Data entries:
"""

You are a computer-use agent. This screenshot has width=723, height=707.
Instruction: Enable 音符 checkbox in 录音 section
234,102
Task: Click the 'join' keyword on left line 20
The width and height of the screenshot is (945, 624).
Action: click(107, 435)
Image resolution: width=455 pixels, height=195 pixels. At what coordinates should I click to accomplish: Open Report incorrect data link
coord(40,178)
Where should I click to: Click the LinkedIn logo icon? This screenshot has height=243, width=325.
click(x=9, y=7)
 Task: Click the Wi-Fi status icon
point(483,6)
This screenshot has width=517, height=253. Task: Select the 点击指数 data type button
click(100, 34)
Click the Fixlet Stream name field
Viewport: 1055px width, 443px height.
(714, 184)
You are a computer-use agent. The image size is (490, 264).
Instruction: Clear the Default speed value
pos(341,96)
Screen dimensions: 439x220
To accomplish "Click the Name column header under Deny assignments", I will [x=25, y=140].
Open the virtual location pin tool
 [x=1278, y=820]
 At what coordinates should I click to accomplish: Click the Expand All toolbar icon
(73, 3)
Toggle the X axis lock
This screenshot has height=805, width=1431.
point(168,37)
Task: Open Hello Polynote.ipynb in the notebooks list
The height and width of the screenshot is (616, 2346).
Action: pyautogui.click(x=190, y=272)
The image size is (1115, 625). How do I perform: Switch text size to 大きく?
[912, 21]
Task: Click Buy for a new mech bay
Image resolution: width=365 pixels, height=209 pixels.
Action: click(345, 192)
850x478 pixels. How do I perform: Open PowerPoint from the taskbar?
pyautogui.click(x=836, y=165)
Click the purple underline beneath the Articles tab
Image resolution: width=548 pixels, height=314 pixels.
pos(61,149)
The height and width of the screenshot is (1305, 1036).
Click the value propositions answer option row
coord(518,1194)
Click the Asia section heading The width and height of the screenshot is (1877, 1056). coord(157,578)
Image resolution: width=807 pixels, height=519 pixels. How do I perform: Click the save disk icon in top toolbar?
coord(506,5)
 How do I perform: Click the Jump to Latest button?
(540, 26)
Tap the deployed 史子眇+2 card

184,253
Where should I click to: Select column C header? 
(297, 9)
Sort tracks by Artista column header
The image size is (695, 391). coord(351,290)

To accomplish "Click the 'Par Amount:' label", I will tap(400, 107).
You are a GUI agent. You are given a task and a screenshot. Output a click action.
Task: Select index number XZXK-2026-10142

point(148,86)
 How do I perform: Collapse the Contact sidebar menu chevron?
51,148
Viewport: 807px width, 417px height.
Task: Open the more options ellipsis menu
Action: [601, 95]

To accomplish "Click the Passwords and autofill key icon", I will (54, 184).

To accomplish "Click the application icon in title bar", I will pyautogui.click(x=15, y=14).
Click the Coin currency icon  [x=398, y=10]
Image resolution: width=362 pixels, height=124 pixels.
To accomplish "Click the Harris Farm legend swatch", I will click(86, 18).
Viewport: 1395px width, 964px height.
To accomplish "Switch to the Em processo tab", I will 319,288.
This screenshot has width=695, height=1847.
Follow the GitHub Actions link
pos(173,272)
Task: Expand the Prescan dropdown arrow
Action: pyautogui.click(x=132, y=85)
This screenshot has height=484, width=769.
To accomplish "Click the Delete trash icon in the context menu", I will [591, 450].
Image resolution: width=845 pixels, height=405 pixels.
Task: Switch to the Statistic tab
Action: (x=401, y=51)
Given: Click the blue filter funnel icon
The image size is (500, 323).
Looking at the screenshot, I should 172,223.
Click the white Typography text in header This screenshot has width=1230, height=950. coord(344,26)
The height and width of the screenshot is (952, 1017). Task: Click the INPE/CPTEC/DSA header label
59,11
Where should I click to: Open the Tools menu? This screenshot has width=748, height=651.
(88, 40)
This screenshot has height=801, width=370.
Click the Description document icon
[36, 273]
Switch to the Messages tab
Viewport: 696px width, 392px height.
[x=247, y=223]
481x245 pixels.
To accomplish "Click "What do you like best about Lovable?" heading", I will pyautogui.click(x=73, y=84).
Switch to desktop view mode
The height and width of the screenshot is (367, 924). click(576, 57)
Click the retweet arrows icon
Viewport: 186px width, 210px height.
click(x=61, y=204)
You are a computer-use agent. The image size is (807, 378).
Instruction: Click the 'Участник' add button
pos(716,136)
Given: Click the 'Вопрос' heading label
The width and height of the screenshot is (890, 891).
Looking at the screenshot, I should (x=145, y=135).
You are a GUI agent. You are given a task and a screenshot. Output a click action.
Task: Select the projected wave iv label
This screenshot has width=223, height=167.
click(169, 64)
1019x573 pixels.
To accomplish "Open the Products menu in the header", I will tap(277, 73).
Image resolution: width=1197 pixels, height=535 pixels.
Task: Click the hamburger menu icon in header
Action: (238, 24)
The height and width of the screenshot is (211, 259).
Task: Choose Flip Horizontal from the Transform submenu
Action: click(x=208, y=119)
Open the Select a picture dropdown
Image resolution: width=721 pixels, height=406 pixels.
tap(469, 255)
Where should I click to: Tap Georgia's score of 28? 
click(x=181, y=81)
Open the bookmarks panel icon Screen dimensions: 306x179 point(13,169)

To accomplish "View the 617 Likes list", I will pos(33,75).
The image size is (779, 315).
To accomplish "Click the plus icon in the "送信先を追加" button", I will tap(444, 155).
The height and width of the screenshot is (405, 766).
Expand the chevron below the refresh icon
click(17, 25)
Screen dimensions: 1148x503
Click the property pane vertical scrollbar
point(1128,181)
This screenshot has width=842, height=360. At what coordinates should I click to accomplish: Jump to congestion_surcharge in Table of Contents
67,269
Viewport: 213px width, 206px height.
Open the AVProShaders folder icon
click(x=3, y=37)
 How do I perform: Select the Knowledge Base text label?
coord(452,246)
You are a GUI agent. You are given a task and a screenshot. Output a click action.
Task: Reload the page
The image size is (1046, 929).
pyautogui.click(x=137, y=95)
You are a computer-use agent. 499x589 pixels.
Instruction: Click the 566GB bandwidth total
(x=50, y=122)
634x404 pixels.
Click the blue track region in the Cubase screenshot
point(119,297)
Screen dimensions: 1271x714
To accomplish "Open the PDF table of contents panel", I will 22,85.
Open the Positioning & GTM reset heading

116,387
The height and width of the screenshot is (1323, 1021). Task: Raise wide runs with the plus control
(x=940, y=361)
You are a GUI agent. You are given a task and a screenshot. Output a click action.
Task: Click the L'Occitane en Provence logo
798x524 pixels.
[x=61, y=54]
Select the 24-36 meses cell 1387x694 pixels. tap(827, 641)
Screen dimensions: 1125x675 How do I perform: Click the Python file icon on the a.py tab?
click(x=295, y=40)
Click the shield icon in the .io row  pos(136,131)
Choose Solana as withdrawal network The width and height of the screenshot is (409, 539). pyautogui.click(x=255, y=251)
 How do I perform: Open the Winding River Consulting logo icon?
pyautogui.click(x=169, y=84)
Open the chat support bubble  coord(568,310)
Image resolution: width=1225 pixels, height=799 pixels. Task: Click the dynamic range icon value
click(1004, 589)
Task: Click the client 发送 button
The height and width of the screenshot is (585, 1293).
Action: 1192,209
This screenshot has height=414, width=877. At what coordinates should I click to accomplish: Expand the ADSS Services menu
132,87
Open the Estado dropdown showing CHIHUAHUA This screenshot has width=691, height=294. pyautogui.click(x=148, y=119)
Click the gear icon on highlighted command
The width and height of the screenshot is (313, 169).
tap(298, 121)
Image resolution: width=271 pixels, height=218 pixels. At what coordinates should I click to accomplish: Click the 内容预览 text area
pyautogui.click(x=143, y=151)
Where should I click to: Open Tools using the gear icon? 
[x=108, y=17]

"""

**Problem requirements**
Starting with the line that contains "Switch to the Messages tab" and going on through the line that contains "pos(716,136)", format those lines as a Markdown table with the columns No. and Text. Give each line its row number, and leave out any blank lines.

**Task solution**
| No. | Text |
|---|---|
| 1 | Switch to the Messages tab |
| 2 | Viewport: 696px width, 392px height. |
| 3 | [x=247, y=223] |
| 4 | 481x245 pixels. |
| 5 | To accomplish "Click "What do you like best about Lovable?" heading", I will pyautogui.click(x=73, y=84). |
| 6 | Switch to desktop view mode |
| 7 | The height and width of the screenshot is (367, 924). click(576, 57) |
| 8 | Click the retweet arrows icon |
| 9 | Viewport: 186px width, 210px height. |
| 10 | click(x=61, y=204) |
| 11 | You are a computer-use agent. The image size is (807, 378). |
| 12 | Instruction: Click the 'Участник' add button |
| 13 | pos(716,136) |